Mr. Romney’s speech, which was less than 15 minutes, galvanized many in the crowd despite its brevity.
“It’s his stump speech. We’ve all heard it on TV before. But it’s important,” said John Connors, 68, a retired city worker who lives in Toledo’s Old West End. Mr. Connors cited Mr. Romney’s experience as governor as the chief reason he’s supporting him.
“A lot of people don’t know what criteria to use in choosing a candidate,” he said. “His winning Michigan is going to help people in northwest Ohio decide who to vote for, and that will be Mitt Romney.”
In a news conference after the event, local and state Democrats hammered Mr. Romney for opposing the federal government’s bailout of the auto industry. Mr.
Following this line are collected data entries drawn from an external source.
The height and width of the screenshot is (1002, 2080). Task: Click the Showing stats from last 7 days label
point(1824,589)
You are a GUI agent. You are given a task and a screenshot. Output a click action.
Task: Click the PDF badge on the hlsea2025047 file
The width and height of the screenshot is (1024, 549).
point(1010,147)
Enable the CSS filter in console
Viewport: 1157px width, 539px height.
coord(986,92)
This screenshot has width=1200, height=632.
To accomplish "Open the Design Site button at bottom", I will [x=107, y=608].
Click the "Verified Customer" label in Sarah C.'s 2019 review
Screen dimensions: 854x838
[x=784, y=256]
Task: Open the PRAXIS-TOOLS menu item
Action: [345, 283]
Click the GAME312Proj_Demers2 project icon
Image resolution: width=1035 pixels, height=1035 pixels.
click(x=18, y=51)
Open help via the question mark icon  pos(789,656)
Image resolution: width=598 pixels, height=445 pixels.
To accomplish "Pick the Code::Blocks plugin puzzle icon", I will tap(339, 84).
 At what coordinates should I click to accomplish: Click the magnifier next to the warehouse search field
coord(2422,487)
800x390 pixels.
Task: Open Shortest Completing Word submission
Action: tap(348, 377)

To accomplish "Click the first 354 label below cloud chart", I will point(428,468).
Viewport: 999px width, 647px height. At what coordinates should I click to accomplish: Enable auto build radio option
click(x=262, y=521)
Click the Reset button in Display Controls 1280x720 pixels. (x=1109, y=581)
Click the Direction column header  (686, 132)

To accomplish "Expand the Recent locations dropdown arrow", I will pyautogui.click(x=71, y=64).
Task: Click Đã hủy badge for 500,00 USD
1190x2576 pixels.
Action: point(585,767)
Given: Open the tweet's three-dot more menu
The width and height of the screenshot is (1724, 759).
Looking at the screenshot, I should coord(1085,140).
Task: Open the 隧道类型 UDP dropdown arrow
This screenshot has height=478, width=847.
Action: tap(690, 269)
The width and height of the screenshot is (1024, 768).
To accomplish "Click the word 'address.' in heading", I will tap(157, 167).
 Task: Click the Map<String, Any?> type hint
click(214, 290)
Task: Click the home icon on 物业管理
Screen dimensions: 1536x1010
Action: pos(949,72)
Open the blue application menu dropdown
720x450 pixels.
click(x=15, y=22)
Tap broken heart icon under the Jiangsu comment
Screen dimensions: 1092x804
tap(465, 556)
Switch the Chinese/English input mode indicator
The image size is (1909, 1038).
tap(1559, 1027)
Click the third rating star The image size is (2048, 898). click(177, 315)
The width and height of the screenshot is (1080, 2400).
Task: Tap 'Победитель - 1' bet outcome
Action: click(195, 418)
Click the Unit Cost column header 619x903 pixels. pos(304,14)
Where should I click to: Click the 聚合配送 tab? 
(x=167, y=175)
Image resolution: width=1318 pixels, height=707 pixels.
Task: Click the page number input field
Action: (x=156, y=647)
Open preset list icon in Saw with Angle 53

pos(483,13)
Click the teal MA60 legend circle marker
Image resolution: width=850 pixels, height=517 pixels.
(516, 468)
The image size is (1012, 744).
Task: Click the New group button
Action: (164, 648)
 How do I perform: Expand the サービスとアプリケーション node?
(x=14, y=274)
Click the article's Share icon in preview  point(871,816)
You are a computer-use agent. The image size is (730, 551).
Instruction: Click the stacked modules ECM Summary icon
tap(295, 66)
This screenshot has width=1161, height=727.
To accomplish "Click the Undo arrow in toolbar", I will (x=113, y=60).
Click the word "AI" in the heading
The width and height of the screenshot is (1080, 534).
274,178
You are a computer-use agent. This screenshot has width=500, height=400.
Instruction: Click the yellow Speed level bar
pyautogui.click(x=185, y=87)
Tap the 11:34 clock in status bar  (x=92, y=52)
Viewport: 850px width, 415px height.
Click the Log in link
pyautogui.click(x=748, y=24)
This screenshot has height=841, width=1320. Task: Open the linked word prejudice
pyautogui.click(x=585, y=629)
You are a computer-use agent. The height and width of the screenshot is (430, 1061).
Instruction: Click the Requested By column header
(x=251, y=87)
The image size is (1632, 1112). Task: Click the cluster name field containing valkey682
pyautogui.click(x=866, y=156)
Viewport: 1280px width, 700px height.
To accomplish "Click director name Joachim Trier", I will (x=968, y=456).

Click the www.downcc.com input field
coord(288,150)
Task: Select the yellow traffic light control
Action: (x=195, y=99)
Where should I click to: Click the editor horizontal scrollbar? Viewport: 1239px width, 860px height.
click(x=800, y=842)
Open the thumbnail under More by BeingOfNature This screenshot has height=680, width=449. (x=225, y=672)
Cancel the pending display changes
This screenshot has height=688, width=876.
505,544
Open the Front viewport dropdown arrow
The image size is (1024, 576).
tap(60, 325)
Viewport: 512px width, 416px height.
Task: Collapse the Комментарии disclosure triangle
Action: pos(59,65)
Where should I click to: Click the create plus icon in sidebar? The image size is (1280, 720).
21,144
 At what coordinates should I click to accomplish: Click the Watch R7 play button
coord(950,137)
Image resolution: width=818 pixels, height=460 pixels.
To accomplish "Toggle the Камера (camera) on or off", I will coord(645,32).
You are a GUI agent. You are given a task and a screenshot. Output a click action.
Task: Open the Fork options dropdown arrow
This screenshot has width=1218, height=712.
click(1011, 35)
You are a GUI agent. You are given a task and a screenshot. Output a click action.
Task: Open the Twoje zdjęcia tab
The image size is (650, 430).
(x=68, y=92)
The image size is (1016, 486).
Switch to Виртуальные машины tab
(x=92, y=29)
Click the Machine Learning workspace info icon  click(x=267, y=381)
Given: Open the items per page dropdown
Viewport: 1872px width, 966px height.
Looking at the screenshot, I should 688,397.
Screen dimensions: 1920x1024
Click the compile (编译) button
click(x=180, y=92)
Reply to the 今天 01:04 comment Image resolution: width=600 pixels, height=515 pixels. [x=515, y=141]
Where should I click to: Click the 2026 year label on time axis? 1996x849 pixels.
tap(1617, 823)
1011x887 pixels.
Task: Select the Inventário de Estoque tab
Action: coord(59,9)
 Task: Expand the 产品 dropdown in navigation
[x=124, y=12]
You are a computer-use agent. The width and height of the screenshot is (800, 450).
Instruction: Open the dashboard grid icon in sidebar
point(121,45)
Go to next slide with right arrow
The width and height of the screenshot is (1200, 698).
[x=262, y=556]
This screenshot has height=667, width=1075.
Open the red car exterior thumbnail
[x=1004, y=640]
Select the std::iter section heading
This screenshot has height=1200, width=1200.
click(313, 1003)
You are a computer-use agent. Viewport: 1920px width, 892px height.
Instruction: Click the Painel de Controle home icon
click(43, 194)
Romney penned a 2008 guest column published in the New York Times under the headline “Let Detroit go bankrupt.”
“Given his opposition to the auto rescue, it is unbelievable that Governor Romney would insult the people of Ohio in such a way,” said Chris Redfern, Ohio Democratic Party chairman. “Let me be clear: Mitt Romney would have let Jeep die.”
Chrysler’s Toledo Assembly Plant, which produces Wrangler and Liberty Jeeps, employs about 1,800 people. Mr. Redfern said one in eight Ohio jobs are supported by the auto industry.
“This issue is not so much about Democrat versus Republican as it is about right versus wrong,” said Mr. Redfern, who was joined by state Rep. Michael Ashford, Lucas County Democratic Party Chairman Ron Rothenbuhler, and congressional candidate Angie Zimmann.
Mr. Romney did not mention his opposition to the bailout during his speech.